----- PROVIDED RECORDS -----
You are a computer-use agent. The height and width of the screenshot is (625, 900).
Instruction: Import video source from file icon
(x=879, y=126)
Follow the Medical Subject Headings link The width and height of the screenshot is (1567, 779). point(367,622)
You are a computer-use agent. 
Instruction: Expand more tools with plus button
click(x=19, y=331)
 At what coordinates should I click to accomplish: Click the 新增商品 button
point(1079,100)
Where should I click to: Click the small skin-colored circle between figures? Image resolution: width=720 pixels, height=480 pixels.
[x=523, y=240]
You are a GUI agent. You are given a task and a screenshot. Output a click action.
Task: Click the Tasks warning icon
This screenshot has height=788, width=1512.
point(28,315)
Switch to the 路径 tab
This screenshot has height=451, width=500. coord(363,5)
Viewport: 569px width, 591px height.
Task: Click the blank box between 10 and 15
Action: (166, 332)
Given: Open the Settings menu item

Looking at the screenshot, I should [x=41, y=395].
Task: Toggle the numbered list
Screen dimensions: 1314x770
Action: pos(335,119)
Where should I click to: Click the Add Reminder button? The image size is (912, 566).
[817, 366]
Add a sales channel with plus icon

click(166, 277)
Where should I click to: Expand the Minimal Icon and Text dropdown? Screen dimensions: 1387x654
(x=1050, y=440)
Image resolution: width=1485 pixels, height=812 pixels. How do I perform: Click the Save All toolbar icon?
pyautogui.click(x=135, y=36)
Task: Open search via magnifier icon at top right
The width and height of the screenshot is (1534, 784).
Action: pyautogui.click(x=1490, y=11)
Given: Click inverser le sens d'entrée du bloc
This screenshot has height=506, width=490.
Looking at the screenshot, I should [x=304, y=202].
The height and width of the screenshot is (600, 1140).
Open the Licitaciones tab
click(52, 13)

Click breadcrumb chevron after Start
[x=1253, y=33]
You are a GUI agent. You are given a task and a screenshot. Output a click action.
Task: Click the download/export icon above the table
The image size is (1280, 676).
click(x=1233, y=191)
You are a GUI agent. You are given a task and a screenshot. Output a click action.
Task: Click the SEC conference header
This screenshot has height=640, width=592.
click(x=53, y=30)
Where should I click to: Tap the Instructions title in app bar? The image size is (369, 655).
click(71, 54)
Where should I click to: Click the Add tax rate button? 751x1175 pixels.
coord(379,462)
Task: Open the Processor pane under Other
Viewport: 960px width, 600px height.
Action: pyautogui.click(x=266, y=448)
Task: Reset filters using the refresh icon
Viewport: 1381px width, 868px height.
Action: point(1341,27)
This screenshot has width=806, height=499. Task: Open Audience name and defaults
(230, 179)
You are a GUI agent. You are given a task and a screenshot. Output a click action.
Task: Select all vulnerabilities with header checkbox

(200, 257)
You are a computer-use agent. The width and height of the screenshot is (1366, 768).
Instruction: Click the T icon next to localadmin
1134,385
-----
WHAT TO WORK ON
Find how many lines of the entries include the word "computer". The number is the entire reply.

WORKED SOLUTION
3